Task objective>
Pull out every line below that contains the word "perform" and copy each one in full. Uppercase and lowercase count as different.

Input records>

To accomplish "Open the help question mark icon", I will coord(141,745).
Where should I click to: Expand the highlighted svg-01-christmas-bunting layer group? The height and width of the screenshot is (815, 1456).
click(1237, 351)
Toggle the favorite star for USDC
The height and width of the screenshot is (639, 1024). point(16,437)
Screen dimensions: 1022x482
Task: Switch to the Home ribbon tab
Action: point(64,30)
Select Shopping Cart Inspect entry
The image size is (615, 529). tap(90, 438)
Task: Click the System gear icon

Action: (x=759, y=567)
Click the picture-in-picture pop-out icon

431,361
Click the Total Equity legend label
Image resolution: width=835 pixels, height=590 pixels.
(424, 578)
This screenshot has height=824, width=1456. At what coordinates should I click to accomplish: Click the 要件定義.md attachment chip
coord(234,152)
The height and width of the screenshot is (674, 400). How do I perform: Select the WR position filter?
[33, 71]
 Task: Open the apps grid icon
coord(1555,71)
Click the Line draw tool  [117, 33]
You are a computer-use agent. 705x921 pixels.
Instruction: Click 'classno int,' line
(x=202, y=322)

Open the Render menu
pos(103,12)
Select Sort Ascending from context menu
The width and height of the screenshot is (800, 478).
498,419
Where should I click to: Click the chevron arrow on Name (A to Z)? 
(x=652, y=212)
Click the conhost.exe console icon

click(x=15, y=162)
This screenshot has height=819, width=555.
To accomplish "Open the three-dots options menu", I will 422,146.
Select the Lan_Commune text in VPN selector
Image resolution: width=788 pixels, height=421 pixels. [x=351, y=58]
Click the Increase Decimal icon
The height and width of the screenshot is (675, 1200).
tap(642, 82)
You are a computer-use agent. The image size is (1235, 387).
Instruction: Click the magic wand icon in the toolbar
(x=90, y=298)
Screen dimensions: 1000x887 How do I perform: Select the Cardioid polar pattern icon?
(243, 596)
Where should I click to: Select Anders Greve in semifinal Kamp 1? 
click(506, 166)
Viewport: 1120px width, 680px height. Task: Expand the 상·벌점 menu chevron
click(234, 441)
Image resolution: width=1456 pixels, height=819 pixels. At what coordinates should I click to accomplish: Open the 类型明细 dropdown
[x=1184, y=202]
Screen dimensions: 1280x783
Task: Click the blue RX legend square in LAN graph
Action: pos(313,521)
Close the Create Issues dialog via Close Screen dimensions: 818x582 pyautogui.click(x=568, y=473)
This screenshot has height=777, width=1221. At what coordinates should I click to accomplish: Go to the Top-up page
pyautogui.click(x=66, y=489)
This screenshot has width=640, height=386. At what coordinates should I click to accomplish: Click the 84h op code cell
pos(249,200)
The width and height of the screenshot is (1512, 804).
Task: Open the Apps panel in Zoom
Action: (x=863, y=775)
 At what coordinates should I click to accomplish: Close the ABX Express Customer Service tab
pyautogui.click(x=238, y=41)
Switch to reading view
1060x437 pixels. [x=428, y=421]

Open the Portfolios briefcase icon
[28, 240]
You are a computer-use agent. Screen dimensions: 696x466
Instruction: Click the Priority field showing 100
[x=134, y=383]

Result of this exercise>
The height and width of the screenshot is (674, 400). How do I perform: Select the WR position filter?
Screen dimensions: 1000x887 How do I perform: Select the Cardioid polar pattern icon?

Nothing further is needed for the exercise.